リオの象徴キリスト像までユニ姿。劇的な南米王者フラメンゴの狂宴。<Number Web> photograph by Getty Images

リオ市内でのフラメンゴの優勝パレード。こんなに幸せそうな“バス囲み”は見たことがない。

終了直前、ガビゴルの劇的な決勝弾。

 アディショナルタイムは4分。47分、ジエゴが自陣からトップのガビゴル目がけて約50mのロングパスを放つ。

 ガビゴルはリーベルのCB2人に挟まれており、ボールはガビゴルと元アルゼンチン代表CBハビエル・ピノーラの頭上を越える。ワンバウンドしたボールをピノーラが頭でクリアしようとしたが、これがガビゴルの前にポトリと落ちた。すかさず左足で強烈なシュートを放つと、GKの横を破ってゴールネットを揺すった。

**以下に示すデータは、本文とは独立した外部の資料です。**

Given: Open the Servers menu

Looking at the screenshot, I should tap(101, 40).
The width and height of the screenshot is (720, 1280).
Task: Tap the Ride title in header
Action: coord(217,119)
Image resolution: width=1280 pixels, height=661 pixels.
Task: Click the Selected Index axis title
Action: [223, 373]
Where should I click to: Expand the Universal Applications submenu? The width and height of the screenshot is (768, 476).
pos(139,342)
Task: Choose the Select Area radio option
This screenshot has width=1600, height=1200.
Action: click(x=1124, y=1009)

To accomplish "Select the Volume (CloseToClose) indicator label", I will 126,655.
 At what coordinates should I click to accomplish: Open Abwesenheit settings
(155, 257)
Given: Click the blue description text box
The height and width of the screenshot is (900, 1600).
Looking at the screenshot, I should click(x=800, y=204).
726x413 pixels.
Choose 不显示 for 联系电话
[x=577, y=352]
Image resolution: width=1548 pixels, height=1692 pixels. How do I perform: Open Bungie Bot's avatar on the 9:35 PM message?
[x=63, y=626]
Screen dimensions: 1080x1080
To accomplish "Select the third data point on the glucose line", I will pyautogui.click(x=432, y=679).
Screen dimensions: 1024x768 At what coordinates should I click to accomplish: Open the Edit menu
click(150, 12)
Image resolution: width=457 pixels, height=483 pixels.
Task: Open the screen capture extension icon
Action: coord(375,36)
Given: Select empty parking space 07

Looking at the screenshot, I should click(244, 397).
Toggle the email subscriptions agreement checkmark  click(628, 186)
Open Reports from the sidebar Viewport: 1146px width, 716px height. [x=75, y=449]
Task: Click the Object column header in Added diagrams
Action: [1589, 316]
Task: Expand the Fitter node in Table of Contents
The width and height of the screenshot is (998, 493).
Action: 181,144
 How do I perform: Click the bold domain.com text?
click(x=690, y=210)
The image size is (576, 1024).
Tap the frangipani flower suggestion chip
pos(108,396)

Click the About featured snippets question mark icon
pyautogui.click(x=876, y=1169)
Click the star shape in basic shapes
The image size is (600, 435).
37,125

 山が動き、その後は何も動かなかった。勝者の歓喜と敗者の悲嘆、というスポーツで避けることのできない残酷なコントラストが出現した。

 後半は選手交代で明暗が分かれ、ジェズス(ポルトガル語で「イエス・キリスト」を意味する)がナポレオンを凌駕した。

 試合後、ジェズス監督は「前半は苦しい時間が続いたが、後半、選手たちがよく盛り返してくれた」と冷静な中にも喜びをのぞかせた。

各地で数百万人がカーニバル。

 一方、ガジャルド監督は「心がひどく痛い。タイトルに手がかかっていただけに……」と悲痛な表情で「85分間、フラメンゴにフットボールをさせなかったが、同点にされてから反発する力が残っていなかった」と悔やむ。

 それでも「良い試合だった。ここまで戦ってくれた選手たちを誇りに思う」と選手たちを称えた。

 ガジャルド監督が言うように、85分ほどの間、フラメンゴはほぼ何もできなかった。しかし、そこからやっと本来のフラメンゴになり、3分9秒の間に2点を奪って試合を引っ繰り返した。

 フラメンゴの本拠地マラカナン・スタジアムでは約5万人がパブリック・ビューイングで一喜一憂し、劇的な勝利に喜びを爆発させた。

 リオをはじめとするブラジル各地で、数百万人のフラメンギスタが町へ繰り出し、夜通し歌い踊った。3カ月早いカーニバルだった。

 なおリオのシンボルであるコルコバードのキリスト像は、試合前日からフラメンゴのユニフォームをまとっていた(実際には、像の上にユニフォームの映像が投射されているのだが)。